§ **SELECTED EXTRACT**:
▬▬▬▬▬▬▬▬▬▬

Tense negotiations throughout the first 3 weeks of February between the new Greek Government and the Eurogroup of Finance Ministers acted as a stark reminder that the European sovereign debt crisis has yet to be fully resolved. While it was encouraging to observe a few signs of financial market contagion to other economies as the risk premium on Greek government debt widened between September 2014 and February 2015, another flare-up of tensions could derail the fragile economic recovery in Europe. Following a temporary agreement reached on 20 February, Greek 10-year government bond yields have receded by more than 100 basis points. But as the end to the temporary agreement approaches in June (see global section), financial tensions may re-emerge. The risks are higher in countries such as France and Italy, where persistently weak housing markets continue to weigh on the economy and bank balance sheets.

The recovery in Europe, led by Germany and the United Kingdom of Great Britain and Northern Ireland, is gradually becoming more broadly based, including a notable rebound in Spain. The upturn is supported by low oil prices, weaker currencies, expansive monetary stimulus programmes and declining consumer prices. The EU recorded inflation of -0.5 per cent in January, with 23 of 28 member States reporting a year-on-year drop in the price level. While prolonged deflation poses a risk of becoming entrenched in expectations and wage settlements, a temporary drop in prices should support real incomes, household demand and external competitiveness in the near term.

The new EU members: deflation deepens in January

Lower prices of crude oil and energy and lower transport costs (as well as the excess food supply created by the Russian food import ban) continued to exert downward pressure on consumer prices in the new EU members. Deflation, which was observed in the final quarter of 2014 in several countries of the region, deepened further in January. Consumer prices declined on an annual basis by 1.4 per cent in Hungary, 1.4 per cent in Lithuania, 1.3 per cent in Poland and 0.4 per cent in Slovakia. Although key policy rates are already at record-low levels in countries with flexible currencies, further interest rate cuts during the first quarter are quite possible.

In addition to using the interest rate channel of monetary policy, the Hungarian National Bank announced in mid-February that its Funding for Growth scheme aimed at providing cheap credit to small and medium-sized businesses will be extended until December 2015, with additional funds worth $1.9 billion (an equivalent of 1.6 per cent of GDP) to be disbursed to commercial banks starting in March.

Economies in transition

CIS: Azerbaijan devalues the currency

A peace deal achieved in Minsk on 12 February gave hope of ending the military conflict in east Ukraine. However, as violence continued, the Ukrainian currency plunged further against the dollar in late February, losing over 50 per cent of its value since the beginning of the year, despite the 550 basis points policy rate increase by the National Bank of Ukraine (to 19.5 per cent) earlier in the month. As the country's foreign-exchange reserves dropped in February to another critical low of less than a month of import coverage, access to the $17.5 billion loan, newly approved by the IMF, remains critical. The conflict took a heavy toll on the economy; the Ukrainian GDP declined by 15.2 per cent year on year in the final quarter of 2014. As lower oil prices clouded the outlook for the Russian economy, Moody's agency downgraded the Russian sovereign debt rating in February to junk status, also citing the conflict in Ukraine and the weaker currency.

▬▬▬▬▬▬▬▬▬▬

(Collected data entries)
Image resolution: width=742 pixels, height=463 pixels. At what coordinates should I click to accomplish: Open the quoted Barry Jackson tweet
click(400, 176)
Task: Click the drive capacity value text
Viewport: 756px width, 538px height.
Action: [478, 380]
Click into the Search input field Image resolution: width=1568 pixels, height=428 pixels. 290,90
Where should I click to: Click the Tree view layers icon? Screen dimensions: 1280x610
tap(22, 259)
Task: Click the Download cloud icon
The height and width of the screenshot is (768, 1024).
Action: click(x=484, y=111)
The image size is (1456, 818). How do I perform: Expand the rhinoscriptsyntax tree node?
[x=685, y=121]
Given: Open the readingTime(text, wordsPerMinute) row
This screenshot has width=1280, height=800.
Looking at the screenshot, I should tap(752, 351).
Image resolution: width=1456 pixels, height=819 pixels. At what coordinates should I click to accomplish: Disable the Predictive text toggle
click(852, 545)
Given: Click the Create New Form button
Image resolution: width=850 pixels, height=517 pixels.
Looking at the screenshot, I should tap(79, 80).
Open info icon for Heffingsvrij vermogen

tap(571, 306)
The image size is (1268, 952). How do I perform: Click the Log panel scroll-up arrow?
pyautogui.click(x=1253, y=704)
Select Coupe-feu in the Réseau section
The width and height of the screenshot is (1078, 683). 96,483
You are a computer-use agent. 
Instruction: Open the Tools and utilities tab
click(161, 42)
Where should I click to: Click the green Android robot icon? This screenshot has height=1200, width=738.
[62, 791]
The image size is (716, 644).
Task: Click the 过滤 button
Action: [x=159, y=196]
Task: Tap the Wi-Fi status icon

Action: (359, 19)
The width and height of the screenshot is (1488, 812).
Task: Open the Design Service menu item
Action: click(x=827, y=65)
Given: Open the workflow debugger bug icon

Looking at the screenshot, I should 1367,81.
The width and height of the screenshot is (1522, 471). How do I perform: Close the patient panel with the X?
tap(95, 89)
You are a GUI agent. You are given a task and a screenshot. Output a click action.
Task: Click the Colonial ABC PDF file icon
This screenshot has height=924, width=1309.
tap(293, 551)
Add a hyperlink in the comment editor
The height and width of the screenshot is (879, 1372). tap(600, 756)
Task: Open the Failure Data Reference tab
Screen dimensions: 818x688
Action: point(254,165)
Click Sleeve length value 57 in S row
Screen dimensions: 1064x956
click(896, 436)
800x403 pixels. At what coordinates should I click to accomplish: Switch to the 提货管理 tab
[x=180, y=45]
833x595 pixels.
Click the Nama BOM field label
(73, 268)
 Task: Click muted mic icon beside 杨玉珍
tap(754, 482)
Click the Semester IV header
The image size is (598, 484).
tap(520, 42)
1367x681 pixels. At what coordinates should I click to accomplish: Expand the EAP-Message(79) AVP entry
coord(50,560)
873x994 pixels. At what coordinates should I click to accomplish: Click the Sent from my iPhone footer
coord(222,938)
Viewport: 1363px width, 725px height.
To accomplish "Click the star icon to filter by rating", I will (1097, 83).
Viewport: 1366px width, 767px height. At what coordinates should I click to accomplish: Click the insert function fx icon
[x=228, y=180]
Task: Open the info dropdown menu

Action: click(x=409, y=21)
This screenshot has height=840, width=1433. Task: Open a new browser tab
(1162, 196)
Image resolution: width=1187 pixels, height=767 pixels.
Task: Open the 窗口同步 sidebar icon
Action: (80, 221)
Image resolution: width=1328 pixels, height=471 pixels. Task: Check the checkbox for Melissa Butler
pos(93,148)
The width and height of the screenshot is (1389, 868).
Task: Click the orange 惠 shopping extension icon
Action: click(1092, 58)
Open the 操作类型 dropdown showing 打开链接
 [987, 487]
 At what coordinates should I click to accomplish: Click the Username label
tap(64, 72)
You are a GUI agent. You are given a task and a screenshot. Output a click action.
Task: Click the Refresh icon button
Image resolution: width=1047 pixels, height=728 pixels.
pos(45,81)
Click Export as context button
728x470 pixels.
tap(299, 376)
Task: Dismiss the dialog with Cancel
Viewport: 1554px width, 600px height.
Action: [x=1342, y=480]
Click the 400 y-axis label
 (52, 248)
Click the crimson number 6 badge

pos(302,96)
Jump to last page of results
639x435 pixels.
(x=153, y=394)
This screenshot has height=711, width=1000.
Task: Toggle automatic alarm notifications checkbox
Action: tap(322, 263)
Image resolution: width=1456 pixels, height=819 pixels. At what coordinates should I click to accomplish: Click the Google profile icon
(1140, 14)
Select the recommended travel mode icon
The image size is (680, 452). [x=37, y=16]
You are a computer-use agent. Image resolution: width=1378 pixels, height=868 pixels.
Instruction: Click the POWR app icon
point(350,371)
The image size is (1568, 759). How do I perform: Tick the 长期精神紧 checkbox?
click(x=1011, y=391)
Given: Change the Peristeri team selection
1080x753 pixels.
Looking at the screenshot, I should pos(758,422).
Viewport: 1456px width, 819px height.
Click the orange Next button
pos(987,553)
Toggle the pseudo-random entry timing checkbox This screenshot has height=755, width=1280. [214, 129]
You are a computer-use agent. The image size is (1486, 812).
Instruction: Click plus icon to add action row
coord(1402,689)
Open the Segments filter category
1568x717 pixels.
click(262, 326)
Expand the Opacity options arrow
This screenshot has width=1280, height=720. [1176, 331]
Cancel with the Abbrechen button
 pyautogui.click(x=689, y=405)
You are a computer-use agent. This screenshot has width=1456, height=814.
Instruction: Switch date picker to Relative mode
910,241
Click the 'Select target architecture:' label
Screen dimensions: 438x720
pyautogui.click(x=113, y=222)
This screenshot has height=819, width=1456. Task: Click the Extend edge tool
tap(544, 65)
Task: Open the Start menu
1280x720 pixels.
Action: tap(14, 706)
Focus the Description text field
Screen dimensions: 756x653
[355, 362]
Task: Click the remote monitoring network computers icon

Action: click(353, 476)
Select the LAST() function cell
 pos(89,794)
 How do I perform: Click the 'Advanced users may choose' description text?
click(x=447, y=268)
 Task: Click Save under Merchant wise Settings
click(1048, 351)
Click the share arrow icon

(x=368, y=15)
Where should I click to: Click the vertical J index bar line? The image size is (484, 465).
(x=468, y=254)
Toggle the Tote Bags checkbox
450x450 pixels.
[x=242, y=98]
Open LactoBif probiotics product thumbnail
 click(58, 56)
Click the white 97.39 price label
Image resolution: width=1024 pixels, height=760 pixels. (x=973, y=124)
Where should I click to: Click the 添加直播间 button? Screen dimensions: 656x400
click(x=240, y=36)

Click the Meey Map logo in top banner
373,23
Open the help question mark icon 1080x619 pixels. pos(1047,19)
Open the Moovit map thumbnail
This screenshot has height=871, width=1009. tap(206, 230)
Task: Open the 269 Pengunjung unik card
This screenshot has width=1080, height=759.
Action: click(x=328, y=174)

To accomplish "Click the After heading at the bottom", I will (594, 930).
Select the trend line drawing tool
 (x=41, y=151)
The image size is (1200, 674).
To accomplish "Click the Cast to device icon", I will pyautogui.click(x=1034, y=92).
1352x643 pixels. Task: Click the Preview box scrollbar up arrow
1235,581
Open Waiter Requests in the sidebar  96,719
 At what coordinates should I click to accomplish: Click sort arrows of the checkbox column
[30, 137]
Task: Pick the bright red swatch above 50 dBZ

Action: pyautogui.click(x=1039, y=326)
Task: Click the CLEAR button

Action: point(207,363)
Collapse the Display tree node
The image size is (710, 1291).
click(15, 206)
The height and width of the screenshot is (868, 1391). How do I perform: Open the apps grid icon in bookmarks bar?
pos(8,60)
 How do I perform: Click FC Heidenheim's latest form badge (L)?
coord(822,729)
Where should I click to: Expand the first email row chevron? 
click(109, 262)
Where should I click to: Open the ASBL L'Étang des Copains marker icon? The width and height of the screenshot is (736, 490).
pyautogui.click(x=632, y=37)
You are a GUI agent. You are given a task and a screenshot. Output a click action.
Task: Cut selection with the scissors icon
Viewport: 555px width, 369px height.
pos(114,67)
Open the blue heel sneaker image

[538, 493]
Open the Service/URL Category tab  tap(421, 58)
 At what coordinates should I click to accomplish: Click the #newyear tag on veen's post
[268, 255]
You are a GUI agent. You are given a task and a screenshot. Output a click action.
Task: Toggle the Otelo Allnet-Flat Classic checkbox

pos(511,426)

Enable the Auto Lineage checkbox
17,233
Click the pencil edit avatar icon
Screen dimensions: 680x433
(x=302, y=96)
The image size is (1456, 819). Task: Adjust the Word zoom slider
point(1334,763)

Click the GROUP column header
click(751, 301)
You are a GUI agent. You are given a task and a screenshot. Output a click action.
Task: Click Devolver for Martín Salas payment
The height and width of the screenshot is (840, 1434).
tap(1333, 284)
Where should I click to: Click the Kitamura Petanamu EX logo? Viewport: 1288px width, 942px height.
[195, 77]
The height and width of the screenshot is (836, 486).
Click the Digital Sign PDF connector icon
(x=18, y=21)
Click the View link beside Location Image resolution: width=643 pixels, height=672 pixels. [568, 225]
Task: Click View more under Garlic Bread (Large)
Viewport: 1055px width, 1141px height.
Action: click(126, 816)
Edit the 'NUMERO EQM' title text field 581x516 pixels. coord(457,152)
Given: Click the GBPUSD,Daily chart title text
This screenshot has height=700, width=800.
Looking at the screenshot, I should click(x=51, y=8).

▬▬▬▬▬▬▬▬▬▬

§ **DIRECTION 1**: In the economic report above, translate this sentence into Spanish: "The EU recorded inflation of -0.5 per cent in January, with 23 of 28 member States reporting a year-on-year drop in the price level."
§ **DIRECTION 2**: Please pick up the economic report on Europe and the transition economies after its final sentence and write the next paragraph.

§ **OUTPUT 1**: La UE registró una inflación del -0,5 por ciento en enero, y 23 de los 28 Estados miembros informaron de una caída interanual del nivel de precios.

§ **OUTPUT 2**:
Inflationary pressures in the CIS area remain strong following the depreciation of most of the currencies, even for countries whose main import partner is the EU. In January, inflation in the Russian Federation hit 15.0 per cent year on year, while in Ukraine, consumer prices grew by 3.1 per cent month on month. The Central Bank of Armenia raised interest rates by 100 basis points in early February, citing high inflationary expectations, although the currency has stabilized after its sharp fluctuations in December. Against the backdrop of lower oil prices, the Central Bank of Azerbaijan in mid-February announced a change in its exchange-rate policy by abandoning the peg to a dollar and pegging the currency to a euro-dollar basket. The central bank has spent about $1 billion since the beginning of 2015 in order to maintain the peg, as many depositors converted their savings to dollars. Later in the month, the central bank devalued the currency versus the dollar by 33.5 per cent. The weaker currency will facilitate achieving fiscal targets, but may create difficulties for borrowers who took dollar-denominated loans, and increase the commercial banks' ratio of foreign liabilities to total assets.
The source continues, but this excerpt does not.